== WORK TASK ==
Which lines below contain "section"? Copy every one of them.

== RECORDED INFORMATION ==

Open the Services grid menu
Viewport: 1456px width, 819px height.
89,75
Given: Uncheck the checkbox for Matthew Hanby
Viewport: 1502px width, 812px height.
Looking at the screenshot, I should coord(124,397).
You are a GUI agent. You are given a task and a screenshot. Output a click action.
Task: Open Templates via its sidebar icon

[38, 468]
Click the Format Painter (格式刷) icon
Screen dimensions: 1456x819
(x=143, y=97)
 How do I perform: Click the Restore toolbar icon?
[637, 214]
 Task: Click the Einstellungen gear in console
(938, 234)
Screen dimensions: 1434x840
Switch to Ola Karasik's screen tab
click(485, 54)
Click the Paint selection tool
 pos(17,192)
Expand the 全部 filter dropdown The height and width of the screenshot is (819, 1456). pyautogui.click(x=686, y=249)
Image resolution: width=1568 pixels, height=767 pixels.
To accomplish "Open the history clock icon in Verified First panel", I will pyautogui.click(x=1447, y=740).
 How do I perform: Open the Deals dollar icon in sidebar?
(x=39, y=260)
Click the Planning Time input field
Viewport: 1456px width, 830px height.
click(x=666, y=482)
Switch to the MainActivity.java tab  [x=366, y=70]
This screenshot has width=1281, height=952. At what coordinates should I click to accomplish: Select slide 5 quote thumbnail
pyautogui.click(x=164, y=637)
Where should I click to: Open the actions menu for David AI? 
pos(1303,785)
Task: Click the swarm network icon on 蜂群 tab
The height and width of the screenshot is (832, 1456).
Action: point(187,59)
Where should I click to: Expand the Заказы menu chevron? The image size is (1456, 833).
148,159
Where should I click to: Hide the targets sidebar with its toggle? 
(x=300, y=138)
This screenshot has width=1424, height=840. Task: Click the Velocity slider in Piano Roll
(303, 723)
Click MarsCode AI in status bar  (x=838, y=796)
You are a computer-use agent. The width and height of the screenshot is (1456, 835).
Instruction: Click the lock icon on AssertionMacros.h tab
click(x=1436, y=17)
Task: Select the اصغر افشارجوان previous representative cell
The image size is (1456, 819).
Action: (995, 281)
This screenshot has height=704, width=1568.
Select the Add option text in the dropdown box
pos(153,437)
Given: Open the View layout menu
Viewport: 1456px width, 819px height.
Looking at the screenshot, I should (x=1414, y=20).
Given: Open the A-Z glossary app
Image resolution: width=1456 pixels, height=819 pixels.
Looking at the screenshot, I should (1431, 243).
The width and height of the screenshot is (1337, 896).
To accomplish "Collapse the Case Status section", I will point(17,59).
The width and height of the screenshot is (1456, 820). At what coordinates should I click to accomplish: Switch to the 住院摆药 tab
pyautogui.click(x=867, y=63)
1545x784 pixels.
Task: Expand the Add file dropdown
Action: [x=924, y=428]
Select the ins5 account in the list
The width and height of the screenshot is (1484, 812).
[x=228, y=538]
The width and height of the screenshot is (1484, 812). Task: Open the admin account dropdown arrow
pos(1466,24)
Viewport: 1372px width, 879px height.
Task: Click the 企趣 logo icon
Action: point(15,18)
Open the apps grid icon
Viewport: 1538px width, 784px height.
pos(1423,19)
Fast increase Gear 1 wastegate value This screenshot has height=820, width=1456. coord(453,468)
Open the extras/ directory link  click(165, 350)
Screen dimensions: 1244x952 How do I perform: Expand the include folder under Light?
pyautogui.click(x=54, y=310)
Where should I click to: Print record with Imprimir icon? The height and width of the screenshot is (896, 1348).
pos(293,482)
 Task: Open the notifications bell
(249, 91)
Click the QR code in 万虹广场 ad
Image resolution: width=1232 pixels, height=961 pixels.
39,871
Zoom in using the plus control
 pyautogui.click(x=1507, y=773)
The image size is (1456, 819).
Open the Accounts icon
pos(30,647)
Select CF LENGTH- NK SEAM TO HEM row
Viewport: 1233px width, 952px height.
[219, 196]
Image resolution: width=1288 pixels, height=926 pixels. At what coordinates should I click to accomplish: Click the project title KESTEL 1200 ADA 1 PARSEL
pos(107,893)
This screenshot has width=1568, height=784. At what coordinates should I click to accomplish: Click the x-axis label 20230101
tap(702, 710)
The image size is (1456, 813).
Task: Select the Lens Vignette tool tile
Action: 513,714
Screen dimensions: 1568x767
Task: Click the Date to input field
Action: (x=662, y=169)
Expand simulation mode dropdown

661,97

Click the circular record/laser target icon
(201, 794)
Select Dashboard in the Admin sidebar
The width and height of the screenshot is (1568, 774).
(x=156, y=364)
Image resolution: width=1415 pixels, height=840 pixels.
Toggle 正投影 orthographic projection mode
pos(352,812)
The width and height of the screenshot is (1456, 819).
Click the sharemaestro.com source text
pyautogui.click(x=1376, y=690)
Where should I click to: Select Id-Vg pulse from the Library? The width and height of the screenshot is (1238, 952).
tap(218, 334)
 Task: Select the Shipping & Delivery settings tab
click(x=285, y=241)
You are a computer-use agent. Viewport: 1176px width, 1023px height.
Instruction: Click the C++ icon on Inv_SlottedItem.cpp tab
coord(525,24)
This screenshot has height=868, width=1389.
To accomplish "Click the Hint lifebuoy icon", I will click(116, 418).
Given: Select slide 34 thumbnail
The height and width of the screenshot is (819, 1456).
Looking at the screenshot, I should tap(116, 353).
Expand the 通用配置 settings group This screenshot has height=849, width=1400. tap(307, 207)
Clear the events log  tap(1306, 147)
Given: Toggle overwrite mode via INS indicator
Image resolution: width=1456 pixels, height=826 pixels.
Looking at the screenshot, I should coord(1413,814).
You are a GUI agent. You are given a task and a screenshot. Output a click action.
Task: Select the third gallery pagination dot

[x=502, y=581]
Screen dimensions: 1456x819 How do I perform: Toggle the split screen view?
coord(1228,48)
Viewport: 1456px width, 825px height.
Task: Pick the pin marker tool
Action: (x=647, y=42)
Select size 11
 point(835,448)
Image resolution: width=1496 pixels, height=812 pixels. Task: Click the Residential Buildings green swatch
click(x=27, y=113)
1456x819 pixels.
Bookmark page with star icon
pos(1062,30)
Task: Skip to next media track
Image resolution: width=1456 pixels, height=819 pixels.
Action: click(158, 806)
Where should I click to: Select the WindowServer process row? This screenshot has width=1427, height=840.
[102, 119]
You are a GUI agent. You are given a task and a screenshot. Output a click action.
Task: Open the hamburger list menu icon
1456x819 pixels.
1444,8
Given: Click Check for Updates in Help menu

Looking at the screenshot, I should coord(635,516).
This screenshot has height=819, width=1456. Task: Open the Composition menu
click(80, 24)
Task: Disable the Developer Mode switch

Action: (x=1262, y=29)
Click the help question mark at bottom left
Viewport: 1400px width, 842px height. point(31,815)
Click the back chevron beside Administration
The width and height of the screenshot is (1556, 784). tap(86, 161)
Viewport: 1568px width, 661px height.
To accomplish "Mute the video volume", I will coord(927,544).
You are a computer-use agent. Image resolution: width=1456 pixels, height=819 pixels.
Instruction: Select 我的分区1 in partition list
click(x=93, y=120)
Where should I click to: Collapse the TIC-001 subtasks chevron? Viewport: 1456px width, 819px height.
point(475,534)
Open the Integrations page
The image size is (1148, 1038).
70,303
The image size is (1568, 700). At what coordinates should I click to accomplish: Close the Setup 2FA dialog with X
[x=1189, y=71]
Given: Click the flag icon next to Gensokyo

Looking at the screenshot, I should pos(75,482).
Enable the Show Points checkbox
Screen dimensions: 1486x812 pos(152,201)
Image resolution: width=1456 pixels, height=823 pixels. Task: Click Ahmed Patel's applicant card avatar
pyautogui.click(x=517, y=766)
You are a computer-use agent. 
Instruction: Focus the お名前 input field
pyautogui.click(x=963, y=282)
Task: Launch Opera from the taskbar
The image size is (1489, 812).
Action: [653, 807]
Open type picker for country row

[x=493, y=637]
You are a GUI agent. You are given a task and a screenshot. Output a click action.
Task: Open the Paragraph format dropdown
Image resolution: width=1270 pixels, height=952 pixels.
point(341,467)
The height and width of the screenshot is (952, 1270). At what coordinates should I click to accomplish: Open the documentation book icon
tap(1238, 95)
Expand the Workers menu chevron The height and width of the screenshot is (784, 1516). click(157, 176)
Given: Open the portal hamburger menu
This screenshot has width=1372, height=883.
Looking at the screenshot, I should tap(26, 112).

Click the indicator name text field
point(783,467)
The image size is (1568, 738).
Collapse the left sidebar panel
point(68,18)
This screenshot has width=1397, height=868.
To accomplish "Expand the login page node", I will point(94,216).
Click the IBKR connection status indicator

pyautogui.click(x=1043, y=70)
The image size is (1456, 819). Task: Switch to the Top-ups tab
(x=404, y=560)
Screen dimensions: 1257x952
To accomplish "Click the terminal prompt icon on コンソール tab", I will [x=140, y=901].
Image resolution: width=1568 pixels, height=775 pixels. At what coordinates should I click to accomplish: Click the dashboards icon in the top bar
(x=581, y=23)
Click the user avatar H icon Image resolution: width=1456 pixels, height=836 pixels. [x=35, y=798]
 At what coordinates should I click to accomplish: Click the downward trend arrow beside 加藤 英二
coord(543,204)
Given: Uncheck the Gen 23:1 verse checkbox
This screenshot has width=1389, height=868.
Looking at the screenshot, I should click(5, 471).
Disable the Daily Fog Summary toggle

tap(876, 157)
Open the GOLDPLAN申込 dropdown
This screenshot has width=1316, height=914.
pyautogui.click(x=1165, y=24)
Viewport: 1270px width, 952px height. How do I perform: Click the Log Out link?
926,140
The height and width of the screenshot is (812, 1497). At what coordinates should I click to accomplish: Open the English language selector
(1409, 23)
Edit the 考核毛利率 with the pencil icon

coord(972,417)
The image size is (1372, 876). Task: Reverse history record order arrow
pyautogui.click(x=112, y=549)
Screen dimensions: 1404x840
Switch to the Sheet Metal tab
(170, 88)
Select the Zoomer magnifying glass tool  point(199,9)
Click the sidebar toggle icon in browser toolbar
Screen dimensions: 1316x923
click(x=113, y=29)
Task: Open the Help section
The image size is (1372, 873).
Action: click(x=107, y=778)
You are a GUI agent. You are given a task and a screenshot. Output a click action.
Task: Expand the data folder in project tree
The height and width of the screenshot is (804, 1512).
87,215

== RESULT OF THE TASK ==
To accomplish "Collapse the Case Status section", I will point(17,59).
Task: Open the Help section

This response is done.